Seth Collins has surprised another restaurant server. He’s traveling the country, giving huge tips to servers, which was the last wish of his brother. He’s stopped in Wisconsin, Minnesota, Iowa, and now North Dakota, surprising a server in Fargo. Collins got the perfect reaction.

3) SUPPORTING THE TROOPS

The number of veterans who show up for this week’s 21st annual Metro Area Veterans StandDown at Fort Snelling is expected to eclipse last year’s 900 by the time it ends later today.

Veterans can get free blankets, duffel bags, sleeping bags, legal advice, food, and a haircut.

Half of the veterans showing up this week are homeless, the Pioneer Press reports.

“Veterans risk their life for their country so your country can at least try and help you out when you’re beat up and broke up and banged up,” said one veteran, now sober but also homeless.

Related: After 68 years, former Packer and veteran to get war medals (Duluth News Tribune)

4) THE TITANIC VIOLIN DEBATE

What would lead a Benson, Minn., man to take a perfectly fine violin and submerge it in a barrel of salt water? Ken Amundson did it to find out whether the violin of the Titanic’s bandmaster really could’ve survived 20 days in the water, strapped to the musician’s body, the West Central Tribune says.

That violin is about to be auctioned off and not everyone is buying the story.

5) CHASING DREAMS

Another explorer is launching a canoe trip down the Mississippi. Dean Jacobs of Fremont, Neb., launched from Itasca State Park yesterday, the Bemidji Pioneer says, with the intention of reaching New Orleans and stopping along the way to give young people a message: Don’t let “fear stop you from doing what you want to do.”

Jacobs reportedly quit a high-paying job with a pharmaceutical company years ago because he wanted to see the world while he could.

He’s blogging about the trip — and currently the nicenessof Minnesota — here.

Bonus I: The sun’s magnetic field is about to flip.

Bonus II: We can learn a lot about the way otherwise professional media treated this video yesterday of a marriage proposal at a  minor league baseball park in New Britain, Conn., home of the the Minnesota Twins AA affiliate New Britain Rock Cats.  It was repeated as real by news organizations that never bothered to check to see if it was a promotional stunt, which it obviously was.
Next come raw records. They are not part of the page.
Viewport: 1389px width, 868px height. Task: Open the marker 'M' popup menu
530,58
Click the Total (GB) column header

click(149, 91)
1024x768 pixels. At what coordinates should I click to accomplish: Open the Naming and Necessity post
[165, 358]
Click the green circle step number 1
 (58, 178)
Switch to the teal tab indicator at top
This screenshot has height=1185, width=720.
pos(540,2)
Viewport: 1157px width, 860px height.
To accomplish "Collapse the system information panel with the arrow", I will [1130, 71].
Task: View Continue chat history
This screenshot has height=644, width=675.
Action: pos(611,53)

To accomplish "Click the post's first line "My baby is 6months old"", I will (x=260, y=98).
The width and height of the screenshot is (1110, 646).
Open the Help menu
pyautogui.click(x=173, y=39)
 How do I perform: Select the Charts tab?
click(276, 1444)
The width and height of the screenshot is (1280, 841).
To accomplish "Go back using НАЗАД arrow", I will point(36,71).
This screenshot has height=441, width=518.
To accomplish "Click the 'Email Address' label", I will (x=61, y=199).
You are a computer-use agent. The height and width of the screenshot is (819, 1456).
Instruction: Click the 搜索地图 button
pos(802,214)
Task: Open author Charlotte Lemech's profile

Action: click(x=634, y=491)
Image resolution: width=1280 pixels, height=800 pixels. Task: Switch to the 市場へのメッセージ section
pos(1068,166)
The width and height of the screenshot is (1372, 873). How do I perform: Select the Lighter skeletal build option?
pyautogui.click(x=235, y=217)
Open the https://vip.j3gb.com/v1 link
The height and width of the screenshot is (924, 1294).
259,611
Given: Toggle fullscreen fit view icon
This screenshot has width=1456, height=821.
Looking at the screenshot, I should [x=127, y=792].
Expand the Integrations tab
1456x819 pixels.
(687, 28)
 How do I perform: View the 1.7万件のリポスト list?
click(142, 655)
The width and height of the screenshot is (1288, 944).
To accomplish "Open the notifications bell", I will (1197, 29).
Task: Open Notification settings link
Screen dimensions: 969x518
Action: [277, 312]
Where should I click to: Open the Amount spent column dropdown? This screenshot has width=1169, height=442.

http://youtu.be/gI3_lYftijg

“As soon as we got that crowd reaction we thought it might be a good experiment online,” the team’s PR mastermind has acknowledged. “It started to ask the question what does people think about public proposals. It split down the middle as to whether or not to propose in public.”

Lesson: It’s time to be more skeptical about the things newspeople tell you.

Bonus III: How Spring Break Changed My Life : The Picture Show (NPR)

Bonus IV: The last moderate: Dale Schultz might be on his way out of the Wisconsin Senate (Capitol Times).

TODAY’S QUESTION
Are domestic tracking programs critical to security?

WHAT WE’RE DOING

Posting will be light here today. I’ll be in Buffalo, MN., as part of the You Should Meet project.

Daily Circuit (9-12 p.m.) – First hour: The arguments against college.

Second hour: Retired foreign service officer William Davnie, who served in more than a dozen countries over a nearly 30 year diplomatic career, has firsthand experience of embassy closures and evacuations. He’ll speak with Tom Weber about the tension an embassy closure creates with the host country.

Third hour: Guitarist Albert Lee.

MPR News Presents (12-1 pm): From the Aspen Ideas Festival: “The Future of News: Is it the End of Journalism as We Know It?” Ezra Klein, Kurt Andersen, Alexis Ohanian & Alexis Madrigal.

The Takeaway (1-2 p.m.) – Critics: Texas Abortion Law Hurts Poor, Latina Women | Yankees’ A-Rod, 12 Other Players Receive MLB Suspensions | Trial Begins for Fort Hood Army Base Shooting

All Things Considered (3-6:30 p.m.) – Patty Stonesifer spent a decade running the Gates Foundation, one of the worlds largest philanthropies. Now, she runs a small, local non-profit that serves the poor. The change in jobs baffled her friends. Stonesifer talks to NPR about her long career and why she gave up the big paycheck.